→ WHAT YOU WILL DO
Your reply should contain every record, restated word for word.

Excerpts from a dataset
○ ○ ○ ○ ○

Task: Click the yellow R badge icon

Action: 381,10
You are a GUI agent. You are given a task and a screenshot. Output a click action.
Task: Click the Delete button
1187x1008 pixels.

○ ○ ○ ○ ○

→ RESPONSE BELOW
Task: Click the yellow R badge icon

Action: 381,10
You are a GUI agent. You are given a task and a screenshot. Output a click action.
Task: Click the Delete button
1187x1008 pixels.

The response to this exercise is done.